Tanto la sua vita artistica fu infatti splendente, tanto quella personale risultò tormentata. "La maggior parte degli uomini sono ominicchi - disse una volta - e io tendo a innamorarmi veramente solo di quelli che ritengo superiori a me. Anche gli altri ti fanno piangere ma sono lacrime che valgono mezza lira. L'unico che ho sempre considerato davvero è stato il mio primo marito, Marcello Alessandrini, anche se quando stavamo insieme avevo sulla testa più corna di un cesto di lumache".

Il che non le impedì, sul set di "Roma città aperta" di intrecciare una relazione con Roberto Rossellini, un amore tanto grande quanto tempestoso: per ripicca dopo che lui l'aveva lasciata per Ingrid Bergman con cui stava girando "Stromboli", la Magnani avviò la produzione di "Vulcano" (diretto da William Dieterle nel 1950) come un vero e proprio dispetto.
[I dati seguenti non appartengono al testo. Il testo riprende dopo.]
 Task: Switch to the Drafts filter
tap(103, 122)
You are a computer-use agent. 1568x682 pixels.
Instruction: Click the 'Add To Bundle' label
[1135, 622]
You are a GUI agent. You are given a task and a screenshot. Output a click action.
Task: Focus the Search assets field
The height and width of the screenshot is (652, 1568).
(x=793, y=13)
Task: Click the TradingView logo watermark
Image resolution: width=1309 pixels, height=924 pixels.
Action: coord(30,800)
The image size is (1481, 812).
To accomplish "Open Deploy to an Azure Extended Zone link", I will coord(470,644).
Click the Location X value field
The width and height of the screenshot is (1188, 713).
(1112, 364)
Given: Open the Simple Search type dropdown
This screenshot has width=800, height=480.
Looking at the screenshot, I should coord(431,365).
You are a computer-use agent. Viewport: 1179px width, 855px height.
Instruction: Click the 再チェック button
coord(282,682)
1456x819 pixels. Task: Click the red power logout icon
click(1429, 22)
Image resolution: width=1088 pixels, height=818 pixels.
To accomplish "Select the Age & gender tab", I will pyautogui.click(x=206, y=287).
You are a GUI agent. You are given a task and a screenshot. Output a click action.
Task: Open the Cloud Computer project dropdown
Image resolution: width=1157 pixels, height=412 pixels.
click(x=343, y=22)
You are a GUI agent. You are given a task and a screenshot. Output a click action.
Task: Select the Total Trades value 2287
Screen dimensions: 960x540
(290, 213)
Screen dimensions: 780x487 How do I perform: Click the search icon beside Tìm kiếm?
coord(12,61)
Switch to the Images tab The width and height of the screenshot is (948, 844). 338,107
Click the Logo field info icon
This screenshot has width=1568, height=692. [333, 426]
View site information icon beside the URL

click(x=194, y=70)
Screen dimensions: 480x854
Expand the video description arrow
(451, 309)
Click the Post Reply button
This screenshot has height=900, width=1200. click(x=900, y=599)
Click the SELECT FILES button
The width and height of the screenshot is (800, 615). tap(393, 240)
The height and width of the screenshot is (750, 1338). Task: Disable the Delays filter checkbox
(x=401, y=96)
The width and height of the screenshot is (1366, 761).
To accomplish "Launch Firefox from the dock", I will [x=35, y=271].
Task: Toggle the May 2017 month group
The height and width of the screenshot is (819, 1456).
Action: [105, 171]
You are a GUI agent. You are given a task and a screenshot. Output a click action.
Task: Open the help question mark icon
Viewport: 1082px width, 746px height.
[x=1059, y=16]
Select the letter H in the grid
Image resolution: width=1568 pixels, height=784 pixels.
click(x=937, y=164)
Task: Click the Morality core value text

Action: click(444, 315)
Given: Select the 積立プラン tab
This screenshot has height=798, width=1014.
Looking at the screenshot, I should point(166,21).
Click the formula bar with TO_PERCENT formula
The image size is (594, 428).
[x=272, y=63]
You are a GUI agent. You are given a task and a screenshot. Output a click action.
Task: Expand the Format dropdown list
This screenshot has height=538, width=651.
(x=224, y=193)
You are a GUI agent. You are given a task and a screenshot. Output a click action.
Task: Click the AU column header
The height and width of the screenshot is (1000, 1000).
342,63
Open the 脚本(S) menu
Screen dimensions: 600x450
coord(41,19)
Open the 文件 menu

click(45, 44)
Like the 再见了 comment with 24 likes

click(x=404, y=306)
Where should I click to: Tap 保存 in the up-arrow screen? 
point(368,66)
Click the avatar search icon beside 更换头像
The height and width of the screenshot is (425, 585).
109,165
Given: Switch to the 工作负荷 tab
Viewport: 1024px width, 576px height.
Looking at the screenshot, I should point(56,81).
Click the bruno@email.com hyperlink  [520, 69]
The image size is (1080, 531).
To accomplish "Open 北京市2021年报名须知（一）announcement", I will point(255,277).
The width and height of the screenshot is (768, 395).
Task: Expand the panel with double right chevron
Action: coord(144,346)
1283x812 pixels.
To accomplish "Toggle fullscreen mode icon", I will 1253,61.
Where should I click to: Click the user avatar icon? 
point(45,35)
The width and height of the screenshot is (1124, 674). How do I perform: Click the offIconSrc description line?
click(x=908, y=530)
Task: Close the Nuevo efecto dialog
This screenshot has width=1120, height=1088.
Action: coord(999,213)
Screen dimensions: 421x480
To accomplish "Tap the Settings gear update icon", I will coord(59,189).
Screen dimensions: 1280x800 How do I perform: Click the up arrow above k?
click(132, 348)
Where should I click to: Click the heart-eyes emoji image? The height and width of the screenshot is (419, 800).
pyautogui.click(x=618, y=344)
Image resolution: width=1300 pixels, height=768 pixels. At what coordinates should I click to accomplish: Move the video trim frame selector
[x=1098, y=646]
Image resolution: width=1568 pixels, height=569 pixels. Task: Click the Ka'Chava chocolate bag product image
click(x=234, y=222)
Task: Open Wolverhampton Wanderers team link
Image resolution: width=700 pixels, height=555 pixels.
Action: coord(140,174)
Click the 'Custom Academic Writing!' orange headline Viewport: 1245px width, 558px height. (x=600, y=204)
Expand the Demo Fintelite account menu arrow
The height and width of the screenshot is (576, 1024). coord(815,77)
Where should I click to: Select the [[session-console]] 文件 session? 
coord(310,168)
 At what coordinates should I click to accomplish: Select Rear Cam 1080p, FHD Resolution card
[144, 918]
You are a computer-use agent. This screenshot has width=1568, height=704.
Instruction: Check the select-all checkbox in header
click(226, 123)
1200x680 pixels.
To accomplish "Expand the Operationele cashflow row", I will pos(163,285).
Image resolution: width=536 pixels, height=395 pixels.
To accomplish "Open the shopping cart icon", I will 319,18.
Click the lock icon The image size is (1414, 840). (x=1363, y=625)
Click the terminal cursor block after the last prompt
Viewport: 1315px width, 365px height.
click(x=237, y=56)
Ma tanti anni dopo, al suo capezzale nella clinica Mater Dei, insieme all'unico figlio Luca, c'è proprio Rossellini.

Con 46 film in carriera (più un'apparizione "spuria" nel 1928 ("Scampolo"), un Oscar e una nomination (tutte e due le volte per film in lingua inglese), un Golden Globe, cinque nastri d'argento, appena due David di Donatello, una Coppa Volpi per "L'onorevole Angelina", orso d'argento come miglior attrice (per "Selvaggio è il vento") e infiniti riconoscimenti minori, Anna Magnani resta soprattutto un mito.

MARATONA/OMAGGIO DI IRIS - La retrospettiva - in onda giovedì 26 settembre, a partire dalle ore 23.30 sino a notte fonda - apre con il film drammatico del 1962 scritto e diretto da Pier Paolo Pasolini, “Mamma Roma”. A seguire è la volta de “Nella città l’inferno” (1958), dramma di ambientazione carceraria di Renato Castellani, tratto dal romanzo “Roma, via delle Mantellate”, di Isa Mari. Chiude la rassegna, “Lo sconosciuto di San Marino”, film del 1946 diretto da Michal Waszynski.